Now we compute the corresponding representation $\pi_m$ of the Lie algebra $\mathfrak{su}(2)$. $\pi_m$ can be computed as $$\pi_m(X)=\frac{d}{dt}\Pi_m(e^{tX})|_{t=0}.$$ So,
\begin{align*}
[\pi_m(X)f](z)&=\frac{d}{dt}[\Pi_m(e^{tX})f](z)|_{t=0}\\
&=\frac{d}{dt}f(e^{-tX}z)|_{t=0}.
\end{align*} Let $z(t)$ be a curve in $\mathbb{C}^2$ defined as $z(t)=e^{-tX}z$, so that $z(0)=z$. Write $z(t)=(z_1(t),z_2(t))$, where $z_i(t)\in\mathbb{C}$, $i=1,2$. By the chain rule, \begin{align*}
\pi_m(X)f&=\frac{\partial f}{\partial z_1}\frac{dz_1}{dt}|_{t=0}+\frac{\partial f}{\partial z_2}\frac{dz_2}{dt}|_{t=0}\\
&=-\frac{\partial f}{\partial z_1}(X_{11}z_1+X_{12}z_2)-\frac{\partial f}{\partial z_2}(X_{21}z_1+X_{22}z_2),\ \ \ \ \ \mbox{(1)}\end{align*}
since $\frac{dz}{dt}|_{t=0}=-Xz$.

Every finite dimensional complex representation of the Lie algebra $\mathfrak{su}(2)$ extends uniquely to a complex linear representation of the complexification of $\mathfrak{su}(2)$ and the complexification of $\mathfrak{su}(2)$ is isomorphic to $\mathfrak{sl}(2;\mathbb{C})$. Thus, the representation $\pi_m$ of $\mathfrak{su}(2)$ extends to a representation of $\mathfrak{sl}(2;\mathbb{C})$. Note that the Lie algebra $\mathfrak{sl}(2;\mathbb{C})$ is the set of all $2\times 2$ trace-free complex matrices, i.e. matrices of the form $\begin{pmatrix}\alpha & \beta\\\gamma & -\alpha\end{pmatrix}$ where $\alpha$, $\beta$ and $\gamma$ are complex numbers.
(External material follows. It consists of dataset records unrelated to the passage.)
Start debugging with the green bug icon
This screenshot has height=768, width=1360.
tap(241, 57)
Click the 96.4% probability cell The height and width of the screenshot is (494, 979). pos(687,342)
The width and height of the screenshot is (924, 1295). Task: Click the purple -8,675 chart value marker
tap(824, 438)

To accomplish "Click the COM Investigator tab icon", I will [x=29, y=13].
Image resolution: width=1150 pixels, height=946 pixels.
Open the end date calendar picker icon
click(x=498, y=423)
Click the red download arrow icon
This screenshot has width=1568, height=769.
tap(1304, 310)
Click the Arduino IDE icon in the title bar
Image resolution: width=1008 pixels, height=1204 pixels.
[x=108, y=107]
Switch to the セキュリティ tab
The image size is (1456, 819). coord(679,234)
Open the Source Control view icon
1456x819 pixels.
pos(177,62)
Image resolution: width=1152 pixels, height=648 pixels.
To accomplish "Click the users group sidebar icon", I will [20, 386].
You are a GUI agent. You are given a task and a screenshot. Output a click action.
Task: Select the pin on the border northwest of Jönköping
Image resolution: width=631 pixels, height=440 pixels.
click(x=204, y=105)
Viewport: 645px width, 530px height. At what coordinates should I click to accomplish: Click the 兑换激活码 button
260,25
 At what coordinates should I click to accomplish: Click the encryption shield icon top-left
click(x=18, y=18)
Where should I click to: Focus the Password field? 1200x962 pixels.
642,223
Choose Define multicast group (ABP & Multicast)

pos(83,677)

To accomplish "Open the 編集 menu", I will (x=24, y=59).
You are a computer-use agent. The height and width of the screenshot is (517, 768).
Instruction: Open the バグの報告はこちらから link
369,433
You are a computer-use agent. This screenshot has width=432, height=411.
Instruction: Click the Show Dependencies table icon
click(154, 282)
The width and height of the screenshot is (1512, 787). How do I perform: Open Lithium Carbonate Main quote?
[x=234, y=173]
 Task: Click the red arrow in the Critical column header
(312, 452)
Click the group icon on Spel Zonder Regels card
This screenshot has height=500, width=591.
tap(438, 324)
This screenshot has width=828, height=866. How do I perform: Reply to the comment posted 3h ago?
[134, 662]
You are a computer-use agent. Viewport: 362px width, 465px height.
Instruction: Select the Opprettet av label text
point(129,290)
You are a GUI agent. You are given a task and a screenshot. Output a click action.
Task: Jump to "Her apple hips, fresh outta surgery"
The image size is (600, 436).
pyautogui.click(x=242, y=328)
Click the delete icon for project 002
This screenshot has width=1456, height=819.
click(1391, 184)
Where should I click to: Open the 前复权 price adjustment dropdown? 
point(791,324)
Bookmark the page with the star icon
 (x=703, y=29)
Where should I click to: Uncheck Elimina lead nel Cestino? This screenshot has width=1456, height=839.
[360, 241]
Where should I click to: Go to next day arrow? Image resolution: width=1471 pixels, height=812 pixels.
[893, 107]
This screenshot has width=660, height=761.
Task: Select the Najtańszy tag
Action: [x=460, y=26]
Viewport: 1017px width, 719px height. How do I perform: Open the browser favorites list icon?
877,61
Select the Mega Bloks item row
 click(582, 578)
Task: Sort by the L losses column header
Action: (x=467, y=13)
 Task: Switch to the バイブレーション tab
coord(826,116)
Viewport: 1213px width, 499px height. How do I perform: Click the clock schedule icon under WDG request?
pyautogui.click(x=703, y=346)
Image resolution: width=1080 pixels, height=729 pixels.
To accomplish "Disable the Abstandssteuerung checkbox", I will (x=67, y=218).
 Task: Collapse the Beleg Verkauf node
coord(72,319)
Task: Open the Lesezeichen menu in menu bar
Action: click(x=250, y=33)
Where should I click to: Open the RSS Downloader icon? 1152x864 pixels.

So any element in $\mathfrak{sl}(2;\mathbb{C})$ can be uniquely written as $\alpha H+\beta X+\gamma Y$, where $H=\begin{pmatrix} 1 & 0\\ 0 & -1 \end{pmatrix}$, $X=\begin{pmatrix} 0 & 1\\ 0 & 0 \end{pmatrix}$, $Y=\begin{pmatrix} 0 & 0\\ 1 & 0 \end{pmatrix}$.
Let us calculate $\pi_m$ for the basis members $H$, $X$, and $Y$.
$$(\pi_m(H)f)(z)=-\frac{\partial f}{\partial z_1}z_1+\frac{\partial f}{\partial z_2}z_2$$ so
$$\pi_m(H)=-z_1\frac{\partial}{\partial z_1}+z_2\frac{\partial}{\partial z_2}.$$
Applying $\pi_m(H)$ to a basis element $z_1^kz_2^{m-k}$, we obtain
\begin{align*}
\pi_m(H)z_1^kz_2^{m-k}&=-kz_1^kz_2^{m-k}+(m-k)z_1^kz_2^{m-k}\\
&=(m-2k)z_1^kz_2^{m-k}.
\end{align*}
This means that $z_1^kz_2^{m-k}$ is an eigenvector for $\pi_m(H)$ with eigenvalue $m-2k$. In particular, $\pi_m(H)$ is diagonalizable. Using (1) again we also obtain
$$\pi_m(X)=-z_2\frac{\partial}{\partial z_1},\ \pi_m(Y)=-z_1\frac{\partial}{\partial z_2}$$
and
\begin{align*}
\pi_m(X)z_1^kz_2^{m-k}&=-kz_1^{k-1}z_2^{m-k+1},\ \ \ \ \ \mbox{(2)}\\
\pi_m(Y)z_1^kz_2^{m-k}&=(k-m)z_1^{k+1}z_2^{m-k-1}.\ \ \ \ \ \mbox{(3)}
\end{align*}

Proposition. The representation $\pi_m$ is an irreducible representation of $\mathfrak{sl}(2;\mathbb{C})$.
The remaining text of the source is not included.